The story so far: On November 28, 1939, 75 years ago, a thick, black smoke covered St. Louis, turning day into night, snarling traffic and angering and shocking residents. Coal dealers and producers had fought changes in the past, a December 5 gathering of 52 citizens declared change was necessary and the new Smoke Elimination Committee met for the first time on December 13 and realized that task would be daunting. Through January and into February the committee continued to meet.
By Bob Wyss
Today, Feb. 5, 1940, 75 years ago, the Smoke Elimination Committee held its 14th and final meeting before preparing its recommendations for cleaning up St. Louis.
Everyone knew that change in the current way homes were heated and industry was run was inevitable. The key question was, how much was it going to cost each citizen of St. Louis? How great was going to be the financial pain?
A few days before the meeting Sam Shelton, the St. Louis Post-Dispatch writer assigned to the story, interviewed committee chairman James N. Ford Jr. Then he wrote a memo to his bosses, estimating that a report might be ready by mid February.
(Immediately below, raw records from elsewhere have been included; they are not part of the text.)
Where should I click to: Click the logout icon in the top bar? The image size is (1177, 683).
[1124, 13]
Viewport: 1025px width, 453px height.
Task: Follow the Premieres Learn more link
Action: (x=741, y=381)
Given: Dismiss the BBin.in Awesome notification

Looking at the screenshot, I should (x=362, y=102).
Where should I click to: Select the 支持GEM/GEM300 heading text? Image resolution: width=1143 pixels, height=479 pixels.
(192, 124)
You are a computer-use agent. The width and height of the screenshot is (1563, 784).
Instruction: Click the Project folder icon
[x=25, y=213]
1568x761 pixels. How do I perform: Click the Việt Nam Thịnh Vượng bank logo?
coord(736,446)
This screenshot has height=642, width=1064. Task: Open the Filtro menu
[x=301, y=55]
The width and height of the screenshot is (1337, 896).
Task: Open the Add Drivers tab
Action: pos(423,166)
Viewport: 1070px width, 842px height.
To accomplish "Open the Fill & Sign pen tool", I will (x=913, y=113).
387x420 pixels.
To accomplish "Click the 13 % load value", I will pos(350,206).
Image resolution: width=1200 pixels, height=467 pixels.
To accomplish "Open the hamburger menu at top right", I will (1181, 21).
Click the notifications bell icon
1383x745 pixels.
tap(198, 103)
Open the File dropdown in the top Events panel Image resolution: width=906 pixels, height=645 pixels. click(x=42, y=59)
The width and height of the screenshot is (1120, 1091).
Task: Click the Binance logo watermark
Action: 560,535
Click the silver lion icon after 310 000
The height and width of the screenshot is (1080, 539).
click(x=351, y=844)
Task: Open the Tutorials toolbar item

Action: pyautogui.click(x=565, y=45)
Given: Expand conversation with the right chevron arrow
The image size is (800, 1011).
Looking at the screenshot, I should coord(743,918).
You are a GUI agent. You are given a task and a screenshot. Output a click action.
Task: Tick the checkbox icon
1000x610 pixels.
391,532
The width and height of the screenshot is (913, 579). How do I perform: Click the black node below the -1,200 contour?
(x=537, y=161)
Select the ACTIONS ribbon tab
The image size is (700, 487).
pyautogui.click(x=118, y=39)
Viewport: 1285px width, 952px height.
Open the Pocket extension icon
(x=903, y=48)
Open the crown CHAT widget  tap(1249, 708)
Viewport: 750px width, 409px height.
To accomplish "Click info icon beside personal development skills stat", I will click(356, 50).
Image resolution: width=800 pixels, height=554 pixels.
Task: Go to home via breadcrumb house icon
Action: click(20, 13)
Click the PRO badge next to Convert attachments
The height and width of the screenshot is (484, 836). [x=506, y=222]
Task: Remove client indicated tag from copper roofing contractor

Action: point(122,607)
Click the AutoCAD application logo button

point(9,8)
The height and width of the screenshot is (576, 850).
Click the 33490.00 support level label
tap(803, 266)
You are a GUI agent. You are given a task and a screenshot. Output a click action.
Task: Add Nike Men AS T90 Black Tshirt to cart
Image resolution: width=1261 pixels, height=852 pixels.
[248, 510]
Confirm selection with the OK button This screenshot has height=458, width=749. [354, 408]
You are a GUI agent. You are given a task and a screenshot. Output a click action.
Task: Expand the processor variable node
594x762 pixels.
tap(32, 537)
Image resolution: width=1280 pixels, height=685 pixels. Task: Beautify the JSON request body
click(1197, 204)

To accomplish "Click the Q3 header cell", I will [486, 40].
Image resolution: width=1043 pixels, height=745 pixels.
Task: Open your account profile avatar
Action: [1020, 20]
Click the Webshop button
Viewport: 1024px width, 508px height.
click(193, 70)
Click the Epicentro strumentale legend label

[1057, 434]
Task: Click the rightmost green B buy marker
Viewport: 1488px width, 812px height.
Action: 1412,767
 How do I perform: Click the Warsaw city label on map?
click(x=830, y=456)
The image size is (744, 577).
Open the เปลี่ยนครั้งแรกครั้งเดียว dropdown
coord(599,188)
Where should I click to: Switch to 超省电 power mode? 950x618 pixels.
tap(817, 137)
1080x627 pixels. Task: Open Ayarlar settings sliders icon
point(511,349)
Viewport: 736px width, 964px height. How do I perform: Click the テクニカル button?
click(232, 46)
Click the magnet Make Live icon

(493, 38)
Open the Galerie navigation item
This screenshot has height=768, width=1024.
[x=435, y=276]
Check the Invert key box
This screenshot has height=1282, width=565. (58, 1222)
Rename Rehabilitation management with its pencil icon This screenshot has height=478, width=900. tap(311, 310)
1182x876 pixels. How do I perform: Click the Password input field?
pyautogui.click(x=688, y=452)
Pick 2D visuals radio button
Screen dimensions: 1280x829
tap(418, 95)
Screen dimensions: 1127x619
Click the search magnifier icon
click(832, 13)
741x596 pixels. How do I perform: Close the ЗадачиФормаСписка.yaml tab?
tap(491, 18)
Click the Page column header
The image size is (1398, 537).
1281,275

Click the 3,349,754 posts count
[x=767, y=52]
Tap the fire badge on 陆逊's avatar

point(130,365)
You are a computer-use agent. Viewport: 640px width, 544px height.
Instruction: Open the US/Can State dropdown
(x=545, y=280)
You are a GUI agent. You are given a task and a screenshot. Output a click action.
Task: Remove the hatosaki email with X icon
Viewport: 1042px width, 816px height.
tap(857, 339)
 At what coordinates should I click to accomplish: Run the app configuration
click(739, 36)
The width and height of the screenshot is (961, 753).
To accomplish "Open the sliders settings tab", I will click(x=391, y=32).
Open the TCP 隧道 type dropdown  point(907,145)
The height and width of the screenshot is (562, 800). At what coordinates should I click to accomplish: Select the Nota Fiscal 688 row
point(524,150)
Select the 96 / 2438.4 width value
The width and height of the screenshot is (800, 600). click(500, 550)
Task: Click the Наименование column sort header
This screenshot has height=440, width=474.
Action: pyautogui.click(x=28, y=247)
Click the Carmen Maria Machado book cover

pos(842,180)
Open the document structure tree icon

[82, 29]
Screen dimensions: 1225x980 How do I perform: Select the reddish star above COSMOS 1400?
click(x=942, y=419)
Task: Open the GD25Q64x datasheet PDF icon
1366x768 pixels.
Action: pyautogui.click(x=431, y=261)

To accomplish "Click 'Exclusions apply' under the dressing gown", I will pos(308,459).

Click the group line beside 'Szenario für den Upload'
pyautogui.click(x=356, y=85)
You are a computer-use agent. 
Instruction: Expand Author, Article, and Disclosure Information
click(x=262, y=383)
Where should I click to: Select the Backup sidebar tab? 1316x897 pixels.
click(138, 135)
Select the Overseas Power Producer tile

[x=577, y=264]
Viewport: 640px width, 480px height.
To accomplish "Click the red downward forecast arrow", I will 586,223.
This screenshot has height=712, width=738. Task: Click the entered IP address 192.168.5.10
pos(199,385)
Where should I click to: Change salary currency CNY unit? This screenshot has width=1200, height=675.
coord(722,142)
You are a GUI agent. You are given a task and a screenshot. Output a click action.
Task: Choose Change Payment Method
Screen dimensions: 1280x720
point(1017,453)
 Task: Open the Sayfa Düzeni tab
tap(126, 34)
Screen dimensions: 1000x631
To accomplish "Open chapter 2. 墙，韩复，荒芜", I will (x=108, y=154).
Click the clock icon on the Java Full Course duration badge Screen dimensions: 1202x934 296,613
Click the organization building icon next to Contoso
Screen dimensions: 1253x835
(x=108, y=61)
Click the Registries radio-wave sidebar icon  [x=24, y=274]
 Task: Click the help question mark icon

The solution, Shelton said in the memo, would come down to two options. One would be to buy equipment that was more efficient in burning coal, such as automatic stokers that fed coal into boilers. The second would be to purchase material that produced less smoke, either byproducts of coal or cleaner burning coal.
Prices for such fuel were up to $7.15 a ton. That was substantially higher than what many paid now, where prices could vary from $2 to $4.50 a ton. Ford was confident that the volume for the new coal would be so high that suppliers would be willing to lower their price, although it would still be higher than $4.50 a ton.
While many had been calling for the city to take over the collection and distribution of fuel, Ford was hoping that would not be necessary. Still, it was likely that some type of city-run organization would be set up, if necessary, to be used “as a club to compel dealer cooperation.”
When the committee met on Feb. 5 most members agreed on the same lines as Ford had predicted from his conversation with Shelton.
Prices would come down, Ford said at the meeting. Already the committee had been told of suppliers willing to sell at $5.50 a ton. “We can substantiate the fact that $5.50 is as cheap as $4 for coal on account of the thermal efficiency of it,” said Ford at the meeting.
But would people accept that, committee members wondered.
Ford thought they would. “We have three cardinal principles – health, property values and good living.”
What he did not say is that for decades price had trumped all three of these principles.
It is also no different than today where despite the growing dangers of climate change millions of people continue to support using coal over more expensive alternatives.
The committee adjourned, with Ford and two others agreeing to meet the next day to begin working on the report, the one that all of St. Louis awaited. It would take weeks, not days, before it was released.